INSTRUCTIONS FOR THE TASK: Return, exactly as written, every line from the first line of the data below through the line that contains "Tap the empty".

DATA:
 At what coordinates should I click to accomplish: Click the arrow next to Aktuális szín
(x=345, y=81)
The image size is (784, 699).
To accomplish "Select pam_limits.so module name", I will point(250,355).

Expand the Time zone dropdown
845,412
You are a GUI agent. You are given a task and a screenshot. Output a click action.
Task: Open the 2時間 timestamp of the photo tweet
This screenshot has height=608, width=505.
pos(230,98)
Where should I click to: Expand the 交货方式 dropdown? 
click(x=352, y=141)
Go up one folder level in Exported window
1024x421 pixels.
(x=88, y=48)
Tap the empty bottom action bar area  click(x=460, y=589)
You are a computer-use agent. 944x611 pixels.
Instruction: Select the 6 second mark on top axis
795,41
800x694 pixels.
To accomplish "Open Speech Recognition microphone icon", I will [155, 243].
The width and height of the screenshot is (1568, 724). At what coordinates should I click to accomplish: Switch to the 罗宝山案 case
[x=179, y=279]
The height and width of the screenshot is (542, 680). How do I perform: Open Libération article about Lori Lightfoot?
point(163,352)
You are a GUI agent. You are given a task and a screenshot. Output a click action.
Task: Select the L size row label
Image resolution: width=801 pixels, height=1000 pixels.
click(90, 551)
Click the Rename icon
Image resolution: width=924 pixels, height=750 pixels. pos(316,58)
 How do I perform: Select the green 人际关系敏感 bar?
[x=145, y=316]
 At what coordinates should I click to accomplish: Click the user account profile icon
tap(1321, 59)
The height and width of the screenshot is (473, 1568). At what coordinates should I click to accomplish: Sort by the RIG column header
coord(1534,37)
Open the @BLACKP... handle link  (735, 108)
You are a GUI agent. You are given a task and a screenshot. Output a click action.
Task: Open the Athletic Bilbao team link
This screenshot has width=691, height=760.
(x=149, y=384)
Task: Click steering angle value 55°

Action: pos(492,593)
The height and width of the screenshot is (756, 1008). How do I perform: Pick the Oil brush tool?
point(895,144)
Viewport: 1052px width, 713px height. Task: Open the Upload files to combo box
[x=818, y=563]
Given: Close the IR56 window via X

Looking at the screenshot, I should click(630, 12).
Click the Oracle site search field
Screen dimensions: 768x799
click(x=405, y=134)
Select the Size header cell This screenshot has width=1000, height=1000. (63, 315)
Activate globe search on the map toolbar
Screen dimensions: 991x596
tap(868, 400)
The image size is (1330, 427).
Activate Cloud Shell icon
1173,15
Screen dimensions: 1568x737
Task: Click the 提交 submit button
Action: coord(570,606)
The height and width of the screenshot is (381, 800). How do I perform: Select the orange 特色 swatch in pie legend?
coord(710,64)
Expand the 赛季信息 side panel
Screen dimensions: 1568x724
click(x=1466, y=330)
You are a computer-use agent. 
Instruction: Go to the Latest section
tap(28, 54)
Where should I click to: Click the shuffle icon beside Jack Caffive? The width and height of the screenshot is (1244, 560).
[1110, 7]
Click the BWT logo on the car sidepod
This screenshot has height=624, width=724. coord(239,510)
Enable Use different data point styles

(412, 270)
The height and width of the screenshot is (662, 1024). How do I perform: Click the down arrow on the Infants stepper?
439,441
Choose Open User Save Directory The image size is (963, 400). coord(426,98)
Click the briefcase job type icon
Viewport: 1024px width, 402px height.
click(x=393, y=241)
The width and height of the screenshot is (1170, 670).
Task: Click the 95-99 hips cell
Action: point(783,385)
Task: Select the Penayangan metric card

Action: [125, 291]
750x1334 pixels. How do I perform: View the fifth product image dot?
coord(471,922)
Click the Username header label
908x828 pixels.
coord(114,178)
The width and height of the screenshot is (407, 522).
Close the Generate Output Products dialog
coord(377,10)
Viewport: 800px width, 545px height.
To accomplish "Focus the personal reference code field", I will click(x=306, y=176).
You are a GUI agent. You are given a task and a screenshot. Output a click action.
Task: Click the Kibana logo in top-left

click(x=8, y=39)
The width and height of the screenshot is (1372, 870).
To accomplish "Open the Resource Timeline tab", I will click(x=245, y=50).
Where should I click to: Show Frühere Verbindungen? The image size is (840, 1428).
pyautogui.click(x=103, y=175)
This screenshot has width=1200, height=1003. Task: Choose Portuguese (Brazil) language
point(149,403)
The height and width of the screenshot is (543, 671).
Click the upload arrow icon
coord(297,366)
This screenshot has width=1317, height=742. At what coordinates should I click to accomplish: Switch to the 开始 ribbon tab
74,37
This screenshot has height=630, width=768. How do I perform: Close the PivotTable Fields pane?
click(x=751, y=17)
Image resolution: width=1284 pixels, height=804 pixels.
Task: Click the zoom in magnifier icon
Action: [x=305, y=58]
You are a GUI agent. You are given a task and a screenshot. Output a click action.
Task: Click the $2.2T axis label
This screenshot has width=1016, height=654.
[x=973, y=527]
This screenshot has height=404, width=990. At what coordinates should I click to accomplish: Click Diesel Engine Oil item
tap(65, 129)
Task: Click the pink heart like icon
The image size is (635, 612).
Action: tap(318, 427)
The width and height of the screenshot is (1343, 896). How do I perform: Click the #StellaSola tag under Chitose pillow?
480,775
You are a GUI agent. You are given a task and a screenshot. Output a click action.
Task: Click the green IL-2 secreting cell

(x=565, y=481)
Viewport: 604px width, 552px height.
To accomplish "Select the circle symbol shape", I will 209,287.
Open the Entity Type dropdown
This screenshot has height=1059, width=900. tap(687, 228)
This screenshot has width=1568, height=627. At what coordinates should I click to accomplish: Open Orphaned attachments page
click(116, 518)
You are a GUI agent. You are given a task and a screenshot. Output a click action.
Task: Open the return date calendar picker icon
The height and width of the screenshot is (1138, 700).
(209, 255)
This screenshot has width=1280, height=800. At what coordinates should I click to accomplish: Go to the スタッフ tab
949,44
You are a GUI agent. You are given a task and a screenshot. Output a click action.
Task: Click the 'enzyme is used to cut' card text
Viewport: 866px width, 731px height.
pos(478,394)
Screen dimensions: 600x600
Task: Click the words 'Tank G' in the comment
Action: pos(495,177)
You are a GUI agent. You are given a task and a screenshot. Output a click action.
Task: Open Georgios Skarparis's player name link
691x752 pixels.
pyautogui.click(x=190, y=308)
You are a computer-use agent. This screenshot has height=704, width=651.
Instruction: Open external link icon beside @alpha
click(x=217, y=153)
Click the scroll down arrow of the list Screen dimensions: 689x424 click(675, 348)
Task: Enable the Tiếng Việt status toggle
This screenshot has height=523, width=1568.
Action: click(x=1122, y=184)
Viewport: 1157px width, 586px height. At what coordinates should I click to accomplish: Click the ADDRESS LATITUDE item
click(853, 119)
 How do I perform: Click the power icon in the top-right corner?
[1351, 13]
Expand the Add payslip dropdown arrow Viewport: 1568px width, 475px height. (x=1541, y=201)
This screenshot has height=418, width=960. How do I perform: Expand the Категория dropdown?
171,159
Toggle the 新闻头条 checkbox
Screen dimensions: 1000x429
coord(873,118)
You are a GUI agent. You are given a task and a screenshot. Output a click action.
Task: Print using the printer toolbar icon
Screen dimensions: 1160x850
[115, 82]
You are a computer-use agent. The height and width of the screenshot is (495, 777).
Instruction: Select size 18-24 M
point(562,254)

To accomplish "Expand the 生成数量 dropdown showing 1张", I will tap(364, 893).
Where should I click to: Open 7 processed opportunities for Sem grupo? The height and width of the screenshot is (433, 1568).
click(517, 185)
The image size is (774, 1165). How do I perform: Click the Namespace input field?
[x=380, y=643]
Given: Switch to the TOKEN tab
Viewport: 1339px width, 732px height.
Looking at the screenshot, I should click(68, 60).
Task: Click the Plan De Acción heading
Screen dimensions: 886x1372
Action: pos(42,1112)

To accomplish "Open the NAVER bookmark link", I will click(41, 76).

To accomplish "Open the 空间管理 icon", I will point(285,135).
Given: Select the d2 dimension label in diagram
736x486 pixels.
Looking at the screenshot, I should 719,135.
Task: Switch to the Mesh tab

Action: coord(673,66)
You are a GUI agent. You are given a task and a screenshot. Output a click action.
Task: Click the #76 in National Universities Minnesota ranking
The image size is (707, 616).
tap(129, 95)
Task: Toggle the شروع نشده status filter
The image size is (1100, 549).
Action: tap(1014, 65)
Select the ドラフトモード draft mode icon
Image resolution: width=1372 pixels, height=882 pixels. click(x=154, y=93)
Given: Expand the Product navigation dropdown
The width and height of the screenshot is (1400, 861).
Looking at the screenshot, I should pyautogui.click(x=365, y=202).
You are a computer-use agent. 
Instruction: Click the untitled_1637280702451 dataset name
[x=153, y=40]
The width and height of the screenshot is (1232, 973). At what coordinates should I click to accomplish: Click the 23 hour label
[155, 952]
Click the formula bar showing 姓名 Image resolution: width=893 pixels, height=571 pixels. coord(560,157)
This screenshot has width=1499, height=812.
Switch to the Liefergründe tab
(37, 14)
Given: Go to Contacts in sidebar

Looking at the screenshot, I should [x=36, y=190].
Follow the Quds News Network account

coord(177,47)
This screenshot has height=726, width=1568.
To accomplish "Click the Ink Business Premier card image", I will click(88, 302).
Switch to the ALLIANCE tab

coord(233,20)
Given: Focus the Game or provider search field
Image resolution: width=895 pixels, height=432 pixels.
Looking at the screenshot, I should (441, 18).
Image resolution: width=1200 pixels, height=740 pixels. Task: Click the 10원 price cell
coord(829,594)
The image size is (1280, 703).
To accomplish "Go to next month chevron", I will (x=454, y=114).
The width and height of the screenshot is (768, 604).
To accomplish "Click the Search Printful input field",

ANSWER SECTION:
 At what coordinates should I click to accomplish: Click the arrow next to Aktuális szín
(x=345, y=81)
The image size is (784, 699).
To accomplish "Select pam_limits.so module name", I will point(250,355).

Expand the Time zone dropdown
845,412
You are a GUI agent. You are given a task and a screenshot. Output a click action.
Task: Open the 2時間 timestamp of the photo tweet
This screenshot has height=608, width=505.
pos(230,98)
Where should I click to: Expand the 交货方式 dropdown? 
click(x=352, y=141)
Go up one folder level in Exported window
1024x421 pixels.
(x=88, y=48)
Tap the empty bottom action bar area  click(x=460, y=589)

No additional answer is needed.